> **What to work on**
Rewrite every item below with "How do I perform" replaced by "How can I complete", changing nothing else.

───── Extracted records ─────

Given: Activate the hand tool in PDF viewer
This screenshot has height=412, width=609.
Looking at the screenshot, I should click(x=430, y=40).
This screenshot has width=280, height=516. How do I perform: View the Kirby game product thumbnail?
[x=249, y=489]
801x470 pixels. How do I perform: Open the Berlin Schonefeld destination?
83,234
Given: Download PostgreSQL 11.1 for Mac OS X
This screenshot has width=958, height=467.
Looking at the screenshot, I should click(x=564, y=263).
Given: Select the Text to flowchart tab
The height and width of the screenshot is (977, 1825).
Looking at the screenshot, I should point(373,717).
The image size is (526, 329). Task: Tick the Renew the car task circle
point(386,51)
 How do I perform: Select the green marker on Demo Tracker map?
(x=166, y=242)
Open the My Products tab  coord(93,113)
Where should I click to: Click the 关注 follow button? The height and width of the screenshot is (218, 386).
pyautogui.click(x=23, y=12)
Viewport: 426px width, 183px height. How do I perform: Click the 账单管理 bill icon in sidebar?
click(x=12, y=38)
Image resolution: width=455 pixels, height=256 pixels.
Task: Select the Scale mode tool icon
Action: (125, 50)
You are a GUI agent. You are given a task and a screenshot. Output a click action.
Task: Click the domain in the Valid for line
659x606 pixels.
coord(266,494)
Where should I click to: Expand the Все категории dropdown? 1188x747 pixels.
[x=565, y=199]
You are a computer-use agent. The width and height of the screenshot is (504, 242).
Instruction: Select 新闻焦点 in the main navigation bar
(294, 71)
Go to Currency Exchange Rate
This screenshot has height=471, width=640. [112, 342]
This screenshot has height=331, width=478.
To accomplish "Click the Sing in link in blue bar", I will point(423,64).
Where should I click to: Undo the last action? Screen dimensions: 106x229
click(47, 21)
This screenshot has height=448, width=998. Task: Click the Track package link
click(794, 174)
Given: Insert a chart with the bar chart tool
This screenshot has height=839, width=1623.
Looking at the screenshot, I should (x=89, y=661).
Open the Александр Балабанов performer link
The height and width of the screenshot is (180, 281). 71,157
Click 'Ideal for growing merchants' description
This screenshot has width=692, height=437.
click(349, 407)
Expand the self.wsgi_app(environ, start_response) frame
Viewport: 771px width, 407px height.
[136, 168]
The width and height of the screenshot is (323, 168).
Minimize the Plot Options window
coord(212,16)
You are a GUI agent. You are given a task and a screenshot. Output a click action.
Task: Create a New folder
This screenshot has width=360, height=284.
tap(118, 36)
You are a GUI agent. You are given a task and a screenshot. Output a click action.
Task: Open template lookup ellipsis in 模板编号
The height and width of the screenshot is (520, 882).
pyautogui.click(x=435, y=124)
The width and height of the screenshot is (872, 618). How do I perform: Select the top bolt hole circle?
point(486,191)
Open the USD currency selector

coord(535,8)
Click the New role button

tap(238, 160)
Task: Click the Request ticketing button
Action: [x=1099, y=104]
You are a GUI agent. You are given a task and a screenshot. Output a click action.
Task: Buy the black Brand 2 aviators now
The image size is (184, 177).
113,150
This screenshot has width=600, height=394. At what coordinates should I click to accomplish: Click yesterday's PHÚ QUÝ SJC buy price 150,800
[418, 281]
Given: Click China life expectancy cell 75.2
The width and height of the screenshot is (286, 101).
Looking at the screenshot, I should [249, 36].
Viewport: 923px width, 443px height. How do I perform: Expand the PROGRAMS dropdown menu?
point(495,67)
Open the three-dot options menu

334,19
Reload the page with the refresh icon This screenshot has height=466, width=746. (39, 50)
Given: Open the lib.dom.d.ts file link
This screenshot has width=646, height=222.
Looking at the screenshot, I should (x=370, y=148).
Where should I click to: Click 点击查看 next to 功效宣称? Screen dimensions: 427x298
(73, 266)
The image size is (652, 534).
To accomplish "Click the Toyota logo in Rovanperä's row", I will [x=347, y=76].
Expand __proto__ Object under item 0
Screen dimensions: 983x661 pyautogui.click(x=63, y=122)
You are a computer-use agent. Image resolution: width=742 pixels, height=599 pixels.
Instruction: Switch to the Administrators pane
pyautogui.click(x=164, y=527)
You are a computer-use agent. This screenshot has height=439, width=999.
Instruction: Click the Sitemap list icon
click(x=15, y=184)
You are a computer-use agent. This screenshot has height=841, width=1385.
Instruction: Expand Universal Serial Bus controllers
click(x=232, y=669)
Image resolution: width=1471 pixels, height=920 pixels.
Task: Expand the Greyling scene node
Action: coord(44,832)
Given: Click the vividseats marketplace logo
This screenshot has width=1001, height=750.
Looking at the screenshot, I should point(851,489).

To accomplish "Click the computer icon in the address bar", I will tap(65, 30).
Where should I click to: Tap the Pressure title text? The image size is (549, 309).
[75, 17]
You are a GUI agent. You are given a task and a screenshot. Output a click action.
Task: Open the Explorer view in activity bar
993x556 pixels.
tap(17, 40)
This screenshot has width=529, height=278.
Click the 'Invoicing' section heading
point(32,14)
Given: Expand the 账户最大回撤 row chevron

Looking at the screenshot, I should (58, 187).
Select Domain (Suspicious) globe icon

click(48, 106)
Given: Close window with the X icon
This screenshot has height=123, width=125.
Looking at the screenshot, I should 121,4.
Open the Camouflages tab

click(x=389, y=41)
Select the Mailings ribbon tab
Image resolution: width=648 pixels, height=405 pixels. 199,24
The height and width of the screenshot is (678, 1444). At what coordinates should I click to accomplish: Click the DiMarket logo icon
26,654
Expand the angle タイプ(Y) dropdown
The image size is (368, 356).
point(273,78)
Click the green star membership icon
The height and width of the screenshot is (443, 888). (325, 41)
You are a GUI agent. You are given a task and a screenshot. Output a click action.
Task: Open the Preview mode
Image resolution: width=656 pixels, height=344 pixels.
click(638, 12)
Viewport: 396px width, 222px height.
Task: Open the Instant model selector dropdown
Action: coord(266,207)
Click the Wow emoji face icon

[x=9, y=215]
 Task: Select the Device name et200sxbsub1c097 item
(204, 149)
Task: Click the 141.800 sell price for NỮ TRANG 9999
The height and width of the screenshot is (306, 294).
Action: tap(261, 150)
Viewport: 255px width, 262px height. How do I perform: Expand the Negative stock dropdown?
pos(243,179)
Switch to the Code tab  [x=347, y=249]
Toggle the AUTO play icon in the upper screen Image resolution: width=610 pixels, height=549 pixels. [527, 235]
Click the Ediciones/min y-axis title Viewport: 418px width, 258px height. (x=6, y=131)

─────

> **The response**
Given: Activate the hand tool in PDF viewer
This screenshot has height=412, width=609.
Looking at the screenshot, I should click(x=430, y=40).
This screenshot has width=280, height=516. How can I complete: View the Kirby game product thumbnail?
[x=249, y=489]
801x470 pixels. How can I complete: Open the Berlin Schonefeld destination?
83,234
Given: Download PostgreSQL 11.1 for Mac OS X
This screenshot has width=958, height=467.
Looking at the screenshot, I should click(x=564, y=263).
Given: Select the Text to flowchart tab
The height and width of the screenshot is (977, 1825).
Looking at the screenshot, I should point(373,717).
The image size is (526, 329). Task: Tick the Renew the car task circle
point(386,51)
 How can I complete: Select the green marker on Demo Tracker map?
(x=166, y=242)
Open the My Products tab  coord(93,113)
Where should I click to: Click the 关注 follow button? The height and width of the screenshot is (218, 386).
pyautogui.click(x=23, y=12)
Viewport: 426px width, 183px height. How can I complete: Click the 账单管理 bill icon in sidebar?
click(x=12, y=38)
Image resolution: width=455 pixels, height=256 pixels.
Task: Select the Scale mode tool icon
Action: (125, 50)
You are a GUI agent. You are given a task and a screenshot. Output a click action.
Task: Click the domain in the Valid for line
659x606 pixels.
coord(266,494)
Where should I click to: Expand the Все категории dropdown? 1188x747 pixels.
[x=565, y=199]
You are a computer-use agent. The width and height of the screenshot is (504, 242).
Instruction: Select 新闻焦点 in the main navigation bar
(294, 71)
Go to Currency Exchange Rate
This screenshot has height=471, width=640. [112, 342]
This screenshot has height=331, width=478.
To accomplish "Click the Sing in link in blue bar", I will point(423,64).
Where should I click to: Undo the last action? Screen dimensions: 106x229
click(47, 21)
This screenshot has height=448, width=998. Task: Click the Track package link
click(794, 174)
Given: Insert a chart with the bar chart tool
This screenshot has height=839, width=1623.
Looking at the screenshot, I should (x=89, y=661).
Open the Александр Балабанов performer link
The height and width of the screenshot is (180, 281). 71,157
Click 'Ideal for growing merchants' description
This screenshot has width=692, height=437.
click(349, 407)
Expand the self.wsgi_app(environ, start_response) frame
Viewport: 771px width, 407px height.
[136, 168]
The width and height of the screenshot is (323, 168).
Minimize the Plot Options window
coord(212,16)
You are a GUI agent. You are given a task and a screenshot. Output a click action.
Task: Create a New folder
This screenshot has width=360, height=284.
tap(118, 36)
You are a GUI agent. You are given a task and a screenshot. Output a click action.
Task: Open template lookup ellipsis in 模板编号
The height and width of the screenshot is (520, 882).
pyautogui.click(x=435, y=124)
The width and height of the screenshot is (872, 618). How can I complete: Select the top bolt hole circle?
point(486,191)
Open the USD currency selector

coord(535,8)
Click the New role button

tap(238, 160)
Task: Click the Request ticketing button
Action: [x=1099, y=104]
You are a GUI agent. You are given a task and a screenshot. Output a click action.
Task: Buy the black Brand 2 aviators now
The image size is (184, 177).
113,150
This screenshot has width=600, height=394. At what coordinates should I click to accomplish: Click yesterday's PHÚ QUÝ SJC buy price 150,800
[418, 281]
Given: Click China life expectancy cell 75.2
The width and height of the screenshot is (286, 101).
Looking at the screenshot, I should [249, 36].
Viewport: 923px width, 443px height. How can I complete: Expand the PROGRAMS dropdown menu?
point(495,67)
Open the three-dot options menu

334,19
Reload the page with the refresh icon This screenshot has height=466, width=746. (39, 50)
Given: Open the lib.dom.d.ts file link
This screenshot has width=646, height=222.
Looking at the screenshot, I should (x=370, y=148).
Where should I click to: Click 点击查看 next to 功效宣称? Screen dimensions: 427x298
(73, 266)
The image size is (652, 534).
To accomplish "Click the Toyota logo in Rovanperä's row", I will [x=347, y=76].
Expand __proto__ Object under item 0
Screen dimensions: 983x661 pyautogui.click(x=63, y=122)
You are a computer-use agent. Image resolution: width=742 pixels, height=599 pixels.
Instruction: Switch to the Administrators pane
pyautogui.click(x=164, y=527)
You are a computer-use agent. This screenshot has height=439, width=999.
Instruction: Click the Sitemap list icon
click(x=15, y=184)
You are a computer-use agent. This screenshot has height=841, width=1385.
Instruction: Expand Universal Serial Bus controllers
click(x=232, y=669)
Image resolution: width=1471 pixels, height=920 pixels.
Task: Expand the Greyling scene node
Action: coord(44,832)
Given: Click the vividseats marketplace logo
This screenshot has width=1001, height=750.
Looking at the screenshot, I should point(851,489).

To accomplish "Click the computer icon in the address bar", I will tap(65, 30).
Where should I click to: Tap the Pressure title text? The image size is (549, 309).
[75, 17]
You are a GUI agent. You are given a task and a screenshot. Output a click action.
Task: Open the Explorer view in activity bar
993x556 pixels.
tap(17, 40)
This screenshot has width=529, height=278.
Click the 'Invoicing' section heading
point(32,14)
Given: Expand the 账户最大回撤 row chevron

Looking at the screenshot, I should (58, 187).
Select Domain (Suspicious) globe icon

click(48, 106)
Given: Close window with the X icon
This screenshot has height=123, width=125.
Looking at the screenshot, I should 121,4.
Open the Camouflages tab

click(x=389, y=41)
Select the Mailings ribbon tab
Image resolution: width=648 pixels, height=405 pixels. 199,24
The height and width of the screenshot is (678, 1444). At what coordinates should I click to accomplish: Click the DiMarket logo icon
26,654
Expand the angle タイプ(Y) dropdown
The image size is (368, 356).
point(273,78)
Click the green star membership icon
The height and width of the screenshot is (443, 888). (325, 41)
You are a GUI agent. You are given a task and a screenshot. Output a click action.
Task: Open the Preview mode
Image resolution: width=656 pixels, height=344 pixels.
click(638, 12)
Viewport: 396px width, 222px height.
Task: Open the Instant model selector dropdown
Action: coord(266,207)
Click the Wow emoji face icon

[x=9, y=215]
 Task: Select the Device name et200sxbsub1c097 item
(204, 149)
Task: Click the 141.800 sell price for NỮ TRANG 9999
The height and width of the screenshot is (306, 294).
Action: tap(261, 150)
Viewport: 255px width, 262px height. How can I complete: Expand the Negative stock dropdown?
pos(243,179)
Switch to the Code tab  [x=347, y=249]
Toggle the AUTO play icon in the upper screen Image resolution: width=610 pixels, height=549 pixels. [527, 235]
Click the Ediciones/min y-axis title Viewport: 418px width, 258px height. (x=6, y=131)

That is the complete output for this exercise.